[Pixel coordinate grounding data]
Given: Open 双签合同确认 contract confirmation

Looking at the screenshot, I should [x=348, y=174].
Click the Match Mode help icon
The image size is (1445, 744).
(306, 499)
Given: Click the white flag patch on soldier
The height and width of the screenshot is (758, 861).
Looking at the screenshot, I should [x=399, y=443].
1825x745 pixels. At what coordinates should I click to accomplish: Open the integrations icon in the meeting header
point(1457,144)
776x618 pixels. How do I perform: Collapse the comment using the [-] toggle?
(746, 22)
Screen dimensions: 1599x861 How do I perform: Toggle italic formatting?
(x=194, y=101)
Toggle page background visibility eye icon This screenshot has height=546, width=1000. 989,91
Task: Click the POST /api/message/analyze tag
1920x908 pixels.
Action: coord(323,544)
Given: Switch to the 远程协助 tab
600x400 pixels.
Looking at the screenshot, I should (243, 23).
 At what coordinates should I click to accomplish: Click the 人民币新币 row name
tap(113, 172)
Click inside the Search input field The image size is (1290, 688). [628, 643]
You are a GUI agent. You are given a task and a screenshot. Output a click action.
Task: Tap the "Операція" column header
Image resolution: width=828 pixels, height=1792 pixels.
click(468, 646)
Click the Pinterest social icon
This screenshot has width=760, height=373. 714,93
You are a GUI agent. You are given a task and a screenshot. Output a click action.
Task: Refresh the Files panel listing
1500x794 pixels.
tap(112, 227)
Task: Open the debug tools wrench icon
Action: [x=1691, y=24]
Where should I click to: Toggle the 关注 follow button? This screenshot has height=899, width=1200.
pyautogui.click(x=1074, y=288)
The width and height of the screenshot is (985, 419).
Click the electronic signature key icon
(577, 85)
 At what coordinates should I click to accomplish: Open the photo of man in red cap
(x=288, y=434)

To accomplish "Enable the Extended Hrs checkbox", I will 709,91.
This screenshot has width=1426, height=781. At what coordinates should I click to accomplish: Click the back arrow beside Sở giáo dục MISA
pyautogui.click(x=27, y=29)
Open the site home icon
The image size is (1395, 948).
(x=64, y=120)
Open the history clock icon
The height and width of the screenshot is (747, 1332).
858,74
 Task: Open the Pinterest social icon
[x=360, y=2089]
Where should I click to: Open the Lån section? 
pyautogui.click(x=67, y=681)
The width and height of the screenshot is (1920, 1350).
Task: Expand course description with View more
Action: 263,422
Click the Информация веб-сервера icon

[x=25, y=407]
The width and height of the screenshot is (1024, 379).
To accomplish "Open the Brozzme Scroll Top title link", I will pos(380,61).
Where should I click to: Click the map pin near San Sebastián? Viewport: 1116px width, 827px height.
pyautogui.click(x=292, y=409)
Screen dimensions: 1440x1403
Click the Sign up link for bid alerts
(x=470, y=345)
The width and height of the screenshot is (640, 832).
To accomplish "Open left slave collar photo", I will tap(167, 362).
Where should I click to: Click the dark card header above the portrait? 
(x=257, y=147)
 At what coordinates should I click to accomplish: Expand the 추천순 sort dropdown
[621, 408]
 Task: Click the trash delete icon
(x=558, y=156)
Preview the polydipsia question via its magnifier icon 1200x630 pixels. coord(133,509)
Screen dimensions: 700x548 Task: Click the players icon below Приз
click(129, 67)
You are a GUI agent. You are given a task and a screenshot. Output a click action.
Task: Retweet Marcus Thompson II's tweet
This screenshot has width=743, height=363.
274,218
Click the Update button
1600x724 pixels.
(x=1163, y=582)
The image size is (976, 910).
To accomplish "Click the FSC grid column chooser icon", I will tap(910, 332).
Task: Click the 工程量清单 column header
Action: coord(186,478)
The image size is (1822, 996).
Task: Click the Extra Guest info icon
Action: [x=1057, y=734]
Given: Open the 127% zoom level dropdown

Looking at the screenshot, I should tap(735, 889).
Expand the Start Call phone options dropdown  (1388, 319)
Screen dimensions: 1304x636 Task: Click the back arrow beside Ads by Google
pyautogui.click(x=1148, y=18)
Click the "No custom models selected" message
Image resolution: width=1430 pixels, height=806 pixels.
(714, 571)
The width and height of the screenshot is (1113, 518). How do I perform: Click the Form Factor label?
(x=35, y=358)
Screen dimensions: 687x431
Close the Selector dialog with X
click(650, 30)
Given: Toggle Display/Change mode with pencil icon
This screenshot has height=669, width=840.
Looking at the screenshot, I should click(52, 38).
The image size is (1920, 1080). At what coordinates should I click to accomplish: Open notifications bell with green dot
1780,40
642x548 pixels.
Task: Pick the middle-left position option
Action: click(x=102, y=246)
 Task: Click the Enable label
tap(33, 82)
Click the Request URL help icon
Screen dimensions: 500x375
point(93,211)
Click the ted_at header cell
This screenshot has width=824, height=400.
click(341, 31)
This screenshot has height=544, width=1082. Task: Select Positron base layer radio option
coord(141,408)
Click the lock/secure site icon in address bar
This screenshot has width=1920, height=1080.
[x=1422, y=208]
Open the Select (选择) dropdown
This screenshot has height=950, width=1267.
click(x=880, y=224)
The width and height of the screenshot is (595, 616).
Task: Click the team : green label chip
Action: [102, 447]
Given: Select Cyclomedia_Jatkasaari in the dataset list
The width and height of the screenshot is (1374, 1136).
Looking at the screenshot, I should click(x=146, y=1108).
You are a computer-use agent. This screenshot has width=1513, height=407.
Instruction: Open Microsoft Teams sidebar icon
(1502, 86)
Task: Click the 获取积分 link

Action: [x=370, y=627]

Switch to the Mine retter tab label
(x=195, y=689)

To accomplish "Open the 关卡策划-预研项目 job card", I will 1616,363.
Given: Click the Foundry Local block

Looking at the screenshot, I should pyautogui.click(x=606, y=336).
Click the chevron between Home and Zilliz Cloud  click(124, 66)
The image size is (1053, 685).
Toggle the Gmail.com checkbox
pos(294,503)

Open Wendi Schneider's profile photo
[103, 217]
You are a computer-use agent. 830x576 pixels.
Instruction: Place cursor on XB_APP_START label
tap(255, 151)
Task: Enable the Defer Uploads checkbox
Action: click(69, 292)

**Work item**:
Give every entry once more, exactly as it reads.

**Exercise solution**:
Given: Open 双签合同确认 contract confirmation

Looking at the screenshot, I should [x=348, y=174].
Click the Match Mode help icon
The image size is (1445, 744).
(306, 499)
Given: Click the white flag patch on soldier
The height and width of the screenshot is (758, 861).
Looking at the screenshot, I should [x=399, y=443].
1825x745 pixels. At what coordinates should I click to accomplish: Open the integrations icon in the meeting header
point(1457,144)
776x618 pixels. How do I perform: Collapse the comment using the [-] toggle?
(746, 22)
Screen dimensions: 1599x861 How do I perform: Toggle italic formatting?
(x=194, y=101)
Toggle page background visibility eye icon This screenshot has height=546, width=1000. 989,91
Task: Click the POST /api/message/analyze tag
1920x908 pixels.
Action: coord(323,544)
Given: Switch to the 远程协助 tab
600x400 pixels.
Looking at the screenshot, I should (243, 23).
 At what coordinates should I click to accomplish: Click the 人民币新币 row name
tap(113, 172)
Click inside the Search input field The image size is (1290, 688). [628, 643]
You are a GUI agent. You are given a task and a screenshot. Output a click action.
Task: Tap the "Операція" column header
Image resolution: width=828 pixels, height=1792 pixels.
click(468, 646)
Click the Pinterest social icon
This screenshot has width=760, height=373. 714,93
You are a GUI agent. You are given a task and a screenshot. Output a click action.
Task: Refresh the Files panel listing
1500x794 pixels.
tap(112, 227)
Task: Open the debug tools wrench icon
Action: [x=1691, y=24]
Where should I click to: Toggle the 关注 follow button? This screenshot has height=899, width=1200.
pyautogui.click(x=1074, y=288)
The width and height of the screenshot is (985, 419).
Click the electronic signature key icon
(577, 85)
 At what coordinates should I click to accomplish: Open the photo of man in red cap
(x=288, y=434)

To accomplish "Enable the Extended Hrs checkbox", I will 709,91.
This screenshot has width=1426, height=781. At what coordinates should I click to accomplish: Click the back arrow beside Sở giáo dục MISA
pyautogui.click(x=27, y=29)
Open the site home icon
The image size is (1395, 948).
(x=64, y=120)
Open the history clock icon
The height and width of the screenshot is (747, 1332).
858,74
 Task: Open the Pinterest social icon
[x=360, y=2089]
Where should I click to: Open the Lån section? 
pyautogui.click(x=67, y=681)
The width and height of the screenshot is (1920, 1350).
Task: Expand course description with View more
Action: 263,422
Click the Информация веб-сервера icon

[x=25, y=407]
The width and height of the screenshot is (1024, 379).
To accomplish "Open the Brozzme Scroll Top title link", I will pos(380,61).
Where should I click to: Click the map pin near San Sebastián? Viewport: 1116px width, 827px height.
pyautogui.click(x=292, y=409)
Screen dimensions: 1440x1403
Click the Sign up link for bid alerts
(x=470, y=345)
The width and height of the screenshot is (640, 832).
To accomplish "Open left slave collar photo", I will tap(167, 362).
Where should I click to: Click the dark card header above the portrait? 
(x=257, y=147)
 At what coordinates should I click to accomplish: Expand the 추천순 sort dropdown
[621, 408]
 Task: Click the trash delete icon
(x=558, y=156)
Preview the polydipsia question via its magnifier icon 1200x630 pixels. coord(133,509)
Screen dimensions: 700x548 Task: Click the players icon below Приз
click(129, 67)
You are a GUI agent. You are given a task and a screenshot. Output a click action.
Task: Retweet Marcus Thompson II's tweet
This screenshot has width=743, height=363.
274,218
Click the Update button
1600x724 pixels.
(x=1163, y=582)
The image size is (976, 910).
To accomplish "Click the FSC grid column chooser icon", I will tap(910, 332).
Task: Click the 工程量清单 column header
Action: coord(186,478)
The image size is (1822, 996).
Task: Click the Extra Guest info icon
Action: [x=1057, y=734]
Given: Open the 127% zoom level dropdown

Looking at the screenshot, I should tap(735, 889).
Expand the Start Call phone options dropdown  (1388, 319)
Screen dimensions: 1304x636 Task: Click the back arrow beside Ads by Google
pyautogui.click(x=1148, y=18)
Click the "No custom models selected" message
Image resolution: width=1430 pixels, height=806 pixels.
(714, 571)
The width and height of the screenshot is (1113, 518). How do I perform: Click the Form Factor label?
(x=35, y=358)
Screen dimensions: 687x431
Close the Selector dialog with X
click(650, 30)
Given: Toggle Display/Change mode with pencil icon
This screenshot has height=669, width=840.
Looking at the screenshot, I should click(52, 38).
The image size is (1920, 1080). At what coordinates should I click to accomplish: Open notifications bell with green dot
1780,40
642x548 pixels.
Task: Pick the middle-left position option
Action: click(x=102, y=246)
 Task: Click the Enable label
tap(33, 82)
Click the Request URL help icon
Screen dimensions: 500x375
point(93,211)
Click the ted_at header cell
This screenshot has width=824, height=400.
click(341, 31)
This screenshot has height=544, width=1082. Task: Select Positron base layer radio option
coord(141,408)
Click the lock/secure site icon in address bar
This screenshot has width=1920, height=1080.
[x=1422, y=208]
Open the Select (选择) dropdown
This screenshot has height=950, width=1267.
click(x=880, y=224)
The width and height of the screenshot is (595, 616).
Task: Click the team : green label chip
Action: [102, 447]
Given: Select Cyclomedia_Jatkasaari in the dataset list
The width and height of the screenshot is (1374, 1136).
Looking at the screenshot, I should click(x=146, y=1108).
You are a computer-use agent. This screenshot has width=1513, height=407.
Instruction: Open Microsoft Teams sidebar icon
(1502, 86)
Task: Click the 获取积分 link

Action: [x=370, y=627]

Switch to the Mine retter tab label
(x=195, y=689)

To accomplish "Open the 关卡策划-预研项目 job card", I will 1616,363.
Given: Click the Foundry Local block

Looking at the screenshot, I should pyautogui.click(x=606, y=336).
Click the chevron between Home and Zilliz Cloud  click(124, 66)
The image size is (1053, 685).
Toggle the Gmail.com checkbox
pos(294,503)

Open Wendi Schneider's profile photo
[103, 217]
You are a computer-use agent. 830x576 pixels.
Instruction: Place cursor on XB_APP_START label
tap(255, 151)
Task: Enable the Defer Uploads checkbox
Action: click(69, 292)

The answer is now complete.